┌──

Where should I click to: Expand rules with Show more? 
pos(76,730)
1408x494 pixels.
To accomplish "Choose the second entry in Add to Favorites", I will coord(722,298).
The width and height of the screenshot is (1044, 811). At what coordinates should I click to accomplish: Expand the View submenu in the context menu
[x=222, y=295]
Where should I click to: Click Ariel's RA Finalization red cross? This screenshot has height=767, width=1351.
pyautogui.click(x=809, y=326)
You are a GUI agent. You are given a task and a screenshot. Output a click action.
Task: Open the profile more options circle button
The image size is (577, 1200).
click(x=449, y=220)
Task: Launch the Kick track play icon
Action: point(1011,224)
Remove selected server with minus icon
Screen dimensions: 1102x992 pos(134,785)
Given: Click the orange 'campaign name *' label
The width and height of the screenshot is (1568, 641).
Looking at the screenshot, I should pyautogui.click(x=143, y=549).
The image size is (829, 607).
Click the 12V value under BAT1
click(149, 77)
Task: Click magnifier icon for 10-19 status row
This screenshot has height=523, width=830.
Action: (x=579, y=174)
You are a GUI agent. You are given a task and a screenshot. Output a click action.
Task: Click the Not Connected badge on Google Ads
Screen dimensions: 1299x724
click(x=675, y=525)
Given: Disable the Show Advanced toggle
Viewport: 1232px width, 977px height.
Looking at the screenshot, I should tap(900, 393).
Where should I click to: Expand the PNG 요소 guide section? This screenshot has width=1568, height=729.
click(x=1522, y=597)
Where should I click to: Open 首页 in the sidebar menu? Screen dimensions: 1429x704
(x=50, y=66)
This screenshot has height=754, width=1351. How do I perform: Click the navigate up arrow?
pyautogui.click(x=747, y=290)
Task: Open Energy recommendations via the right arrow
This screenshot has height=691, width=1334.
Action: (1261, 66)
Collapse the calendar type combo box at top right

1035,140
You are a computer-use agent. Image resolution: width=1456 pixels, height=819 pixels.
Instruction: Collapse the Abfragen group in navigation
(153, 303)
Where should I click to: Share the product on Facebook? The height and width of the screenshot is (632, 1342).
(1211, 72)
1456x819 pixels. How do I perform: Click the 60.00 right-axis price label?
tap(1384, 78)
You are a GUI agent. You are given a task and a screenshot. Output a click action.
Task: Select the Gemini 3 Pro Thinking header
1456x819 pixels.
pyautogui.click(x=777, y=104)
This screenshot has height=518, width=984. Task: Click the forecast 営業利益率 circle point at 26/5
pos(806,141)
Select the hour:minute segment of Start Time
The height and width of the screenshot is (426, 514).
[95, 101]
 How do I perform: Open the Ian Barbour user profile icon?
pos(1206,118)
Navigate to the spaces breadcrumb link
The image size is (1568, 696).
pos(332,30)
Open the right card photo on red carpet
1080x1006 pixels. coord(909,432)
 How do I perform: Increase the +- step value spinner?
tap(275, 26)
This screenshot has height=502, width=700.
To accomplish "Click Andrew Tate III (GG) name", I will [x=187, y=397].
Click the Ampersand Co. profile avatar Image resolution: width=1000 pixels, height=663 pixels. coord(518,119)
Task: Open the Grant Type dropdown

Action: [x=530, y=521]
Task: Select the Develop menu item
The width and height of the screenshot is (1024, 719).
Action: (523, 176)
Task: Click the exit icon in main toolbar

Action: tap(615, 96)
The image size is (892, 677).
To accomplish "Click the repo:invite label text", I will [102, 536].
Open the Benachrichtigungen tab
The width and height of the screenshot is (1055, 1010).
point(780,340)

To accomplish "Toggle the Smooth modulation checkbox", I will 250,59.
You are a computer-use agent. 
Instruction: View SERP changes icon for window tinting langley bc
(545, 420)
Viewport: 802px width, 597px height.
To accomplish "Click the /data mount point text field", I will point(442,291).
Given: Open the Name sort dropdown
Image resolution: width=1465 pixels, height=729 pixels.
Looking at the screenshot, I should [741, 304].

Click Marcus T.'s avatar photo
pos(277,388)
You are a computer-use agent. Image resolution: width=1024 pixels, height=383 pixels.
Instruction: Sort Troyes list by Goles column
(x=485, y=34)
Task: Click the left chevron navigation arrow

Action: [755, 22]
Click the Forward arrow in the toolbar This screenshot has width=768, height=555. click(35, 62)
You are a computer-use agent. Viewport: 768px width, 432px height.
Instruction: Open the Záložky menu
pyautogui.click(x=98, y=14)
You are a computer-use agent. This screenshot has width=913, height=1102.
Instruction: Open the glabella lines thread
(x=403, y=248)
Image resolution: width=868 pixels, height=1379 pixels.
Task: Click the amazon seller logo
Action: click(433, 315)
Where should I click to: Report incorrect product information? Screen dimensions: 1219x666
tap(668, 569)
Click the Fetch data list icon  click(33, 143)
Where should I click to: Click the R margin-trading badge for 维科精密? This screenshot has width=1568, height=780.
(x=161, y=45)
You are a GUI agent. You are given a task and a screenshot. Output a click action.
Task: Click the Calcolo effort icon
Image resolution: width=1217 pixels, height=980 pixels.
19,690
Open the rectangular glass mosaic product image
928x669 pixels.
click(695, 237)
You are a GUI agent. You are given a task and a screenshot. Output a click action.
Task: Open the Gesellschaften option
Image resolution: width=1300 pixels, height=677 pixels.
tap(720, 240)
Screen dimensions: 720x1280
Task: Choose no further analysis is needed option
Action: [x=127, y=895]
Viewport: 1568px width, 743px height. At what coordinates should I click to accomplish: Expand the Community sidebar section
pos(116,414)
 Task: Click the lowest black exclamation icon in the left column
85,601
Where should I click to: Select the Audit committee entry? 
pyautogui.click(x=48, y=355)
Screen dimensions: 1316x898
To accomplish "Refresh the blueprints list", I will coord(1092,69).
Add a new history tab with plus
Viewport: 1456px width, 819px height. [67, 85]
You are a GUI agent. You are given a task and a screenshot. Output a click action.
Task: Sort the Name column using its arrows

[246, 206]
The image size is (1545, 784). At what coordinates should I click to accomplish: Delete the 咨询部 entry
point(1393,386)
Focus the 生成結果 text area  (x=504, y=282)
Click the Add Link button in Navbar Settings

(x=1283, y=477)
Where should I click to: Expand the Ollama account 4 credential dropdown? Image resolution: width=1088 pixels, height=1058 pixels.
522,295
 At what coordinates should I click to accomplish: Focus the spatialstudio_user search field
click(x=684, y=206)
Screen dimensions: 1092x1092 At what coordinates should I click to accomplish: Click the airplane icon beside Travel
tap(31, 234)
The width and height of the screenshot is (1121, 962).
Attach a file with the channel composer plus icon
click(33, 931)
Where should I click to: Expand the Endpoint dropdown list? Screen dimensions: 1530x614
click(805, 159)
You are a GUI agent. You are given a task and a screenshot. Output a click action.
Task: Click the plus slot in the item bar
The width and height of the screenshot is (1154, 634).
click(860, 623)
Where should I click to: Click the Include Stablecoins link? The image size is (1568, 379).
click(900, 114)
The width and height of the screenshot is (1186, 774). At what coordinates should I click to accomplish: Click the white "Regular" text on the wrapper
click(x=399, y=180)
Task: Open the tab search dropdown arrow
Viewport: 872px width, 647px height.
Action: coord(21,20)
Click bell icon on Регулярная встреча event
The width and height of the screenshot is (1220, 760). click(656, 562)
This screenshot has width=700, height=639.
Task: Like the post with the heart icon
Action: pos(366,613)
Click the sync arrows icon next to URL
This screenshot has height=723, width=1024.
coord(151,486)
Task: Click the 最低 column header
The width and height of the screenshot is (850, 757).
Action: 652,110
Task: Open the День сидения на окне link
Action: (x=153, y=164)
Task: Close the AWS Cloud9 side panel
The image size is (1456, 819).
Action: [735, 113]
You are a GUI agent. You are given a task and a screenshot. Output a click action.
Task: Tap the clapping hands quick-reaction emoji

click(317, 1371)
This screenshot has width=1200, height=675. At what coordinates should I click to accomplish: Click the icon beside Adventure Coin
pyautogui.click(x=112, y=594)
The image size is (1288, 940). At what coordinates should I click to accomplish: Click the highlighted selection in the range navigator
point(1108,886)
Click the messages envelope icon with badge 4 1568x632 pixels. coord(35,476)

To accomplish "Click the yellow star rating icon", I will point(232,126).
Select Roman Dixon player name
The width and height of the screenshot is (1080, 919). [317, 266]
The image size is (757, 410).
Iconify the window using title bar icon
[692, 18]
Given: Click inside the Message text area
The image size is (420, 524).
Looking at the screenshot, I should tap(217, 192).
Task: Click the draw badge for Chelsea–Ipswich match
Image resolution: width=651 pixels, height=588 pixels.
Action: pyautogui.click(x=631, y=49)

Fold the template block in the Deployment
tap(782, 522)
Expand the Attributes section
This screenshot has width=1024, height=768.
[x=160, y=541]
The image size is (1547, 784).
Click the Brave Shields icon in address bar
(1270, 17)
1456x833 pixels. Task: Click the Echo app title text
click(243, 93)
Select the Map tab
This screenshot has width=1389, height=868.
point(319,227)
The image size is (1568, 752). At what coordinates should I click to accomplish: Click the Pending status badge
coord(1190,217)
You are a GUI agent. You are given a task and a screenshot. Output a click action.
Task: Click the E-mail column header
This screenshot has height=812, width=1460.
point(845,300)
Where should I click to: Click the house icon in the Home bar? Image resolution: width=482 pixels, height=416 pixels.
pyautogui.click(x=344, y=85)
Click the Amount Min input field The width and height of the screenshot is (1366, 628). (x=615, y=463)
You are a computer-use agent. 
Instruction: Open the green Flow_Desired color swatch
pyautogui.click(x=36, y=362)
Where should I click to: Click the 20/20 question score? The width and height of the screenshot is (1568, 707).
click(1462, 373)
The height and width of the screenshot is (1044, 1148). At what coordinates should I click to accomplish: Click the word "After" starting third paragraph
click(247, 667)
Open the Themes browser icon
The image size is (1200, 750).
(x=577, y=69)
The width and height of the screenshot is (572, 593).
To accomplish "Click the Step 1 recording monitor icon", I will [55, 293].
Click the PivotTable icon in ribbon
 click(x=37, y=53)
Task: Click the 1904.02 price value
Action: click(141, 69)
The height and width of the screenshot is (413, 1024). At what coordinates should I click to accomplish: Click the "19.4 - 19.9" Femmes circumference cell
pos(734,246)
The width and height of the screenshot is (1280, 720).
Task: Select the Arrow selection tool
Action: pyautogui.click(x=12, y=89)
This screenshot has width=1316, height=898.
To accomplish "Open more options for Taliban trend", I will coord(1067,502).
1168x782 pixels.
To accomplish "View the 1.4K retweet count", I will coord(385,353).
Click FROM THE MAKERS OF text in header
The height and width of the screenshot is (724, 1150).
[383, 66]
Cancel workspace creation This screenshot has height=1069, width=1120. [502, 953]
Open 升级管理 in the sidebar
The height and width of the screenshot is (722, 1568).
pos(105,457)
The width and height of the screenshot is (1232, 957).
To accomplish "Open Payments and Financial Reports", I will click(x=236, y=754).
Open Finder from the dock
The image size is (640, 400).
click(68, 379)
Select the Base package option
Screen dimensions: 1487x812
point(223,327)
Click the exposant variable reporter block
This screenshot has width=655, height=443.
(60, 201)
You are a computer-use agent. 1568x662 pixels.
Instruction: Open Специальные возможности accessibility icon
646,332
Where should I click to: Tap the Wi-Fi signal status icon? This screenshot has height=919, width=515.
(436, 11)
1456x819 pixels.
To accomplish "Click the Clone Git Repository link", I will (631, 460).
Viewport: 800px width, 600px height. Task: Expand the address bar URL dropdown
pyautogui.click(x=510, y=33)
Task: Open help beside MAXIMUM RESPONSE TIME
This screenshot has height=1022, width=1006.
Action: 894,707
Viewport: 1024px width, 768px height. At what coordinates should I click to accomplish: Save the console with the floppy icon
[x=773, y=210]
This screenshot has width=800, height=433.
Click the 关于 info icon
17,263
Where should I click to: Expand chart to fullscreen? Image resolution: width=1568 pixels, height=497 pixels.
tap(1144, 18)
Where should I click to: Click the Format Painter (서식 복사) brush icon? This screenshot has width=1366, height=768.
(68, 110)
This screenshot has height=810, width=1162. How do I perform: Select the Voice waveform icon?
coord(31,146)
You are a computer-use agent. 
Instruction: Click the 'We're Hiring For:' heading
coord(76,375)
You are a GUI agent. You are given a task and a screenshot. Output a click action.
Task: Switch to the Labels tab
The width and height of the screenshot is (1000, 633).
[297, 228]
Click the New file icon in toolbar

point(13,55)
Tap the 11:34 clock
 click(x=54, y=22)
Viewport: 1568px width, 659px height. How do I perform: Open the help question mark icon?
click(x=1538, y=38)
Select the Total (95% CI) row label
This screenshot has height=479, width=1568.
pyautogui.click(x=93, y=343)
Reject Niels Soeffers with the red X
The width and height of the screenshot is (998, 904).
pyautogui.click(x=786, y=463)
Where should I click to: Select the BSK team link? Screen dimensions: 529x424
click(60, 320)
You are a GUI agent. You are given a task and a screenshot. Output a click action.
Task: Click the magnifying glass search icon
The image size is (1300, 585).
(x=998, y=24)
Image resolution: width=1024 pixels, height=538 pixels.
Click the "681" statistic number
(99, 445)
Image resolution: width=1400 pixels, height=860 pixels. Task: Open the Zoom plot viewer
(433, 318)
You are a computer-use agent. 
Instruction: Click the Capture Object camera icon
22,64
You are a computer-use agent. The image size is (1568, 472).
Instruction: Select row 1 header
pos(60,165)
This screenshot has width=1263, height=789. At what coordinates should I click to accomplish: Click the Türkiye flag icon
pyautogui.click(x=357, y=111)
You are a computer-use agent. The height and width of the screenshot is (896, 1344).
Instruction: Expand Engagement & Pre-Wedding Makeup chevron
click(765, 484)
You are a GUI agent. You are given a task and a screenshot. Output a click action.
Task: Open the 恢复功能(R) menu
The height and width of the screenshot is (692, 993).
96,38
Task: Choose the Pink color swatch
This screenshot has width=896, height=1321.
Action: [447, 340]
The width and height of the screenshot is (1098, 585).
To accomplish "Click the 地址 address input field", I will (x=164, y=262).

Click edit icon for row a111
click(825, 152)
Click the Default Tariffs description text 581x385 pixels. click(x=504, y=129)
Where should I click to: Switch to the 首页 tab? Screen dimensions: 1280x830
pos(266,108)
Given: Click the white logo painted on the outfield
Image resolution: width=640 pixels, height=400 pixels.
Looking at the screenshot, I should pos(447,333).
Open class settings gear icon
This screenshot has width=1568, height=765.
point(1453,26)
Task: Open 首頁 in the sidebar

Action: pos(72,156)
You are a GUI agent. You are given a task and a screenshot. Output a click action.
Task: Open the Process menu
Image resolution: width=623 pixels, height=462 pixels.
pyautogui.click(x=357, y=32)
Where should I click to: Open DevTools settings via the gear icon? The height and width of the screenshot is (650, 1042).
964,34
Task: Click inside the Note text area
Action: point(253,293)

└──

__GOAL OF THE EXERCISE__
Copy out the material word for word, beginning with the line containing "Task: Open the tab search dropdown arrow" and continuing through the line containing "click(317, 1371)", both ends included.

__FINISHED EXERCISE__
Task: Open the tab search dropdown arrow
Viewport: 872px width, 647px height.
Action: coord(21,20)
Click bell icon on Регулярная встреча event
The width and height of the screenshot is (1220, 760). click(656, 562)
This screenshot has width=700, height=639.
Task: Like the post with the heart icon
Action: pos(366,613)
Click the sync arrows icon next to URL
This screenshot has height=723, width=1024.
coord(151,486)
Task: Click the 最低 column header
The width and height of the screenshot is (850, 757).
Action: 652,110
Task: Open the День сидения на окне link
Action: (x=153, y=164)
Task: Close the AWS Cloud9 side panel
The image size is (1456, 819).
Action: [735, 113]
You are a GUI agent. You are given a task and a screenshot. Output a click action.
Task: Tap the clapping hands quick-reaction emoji

click(317, 1371)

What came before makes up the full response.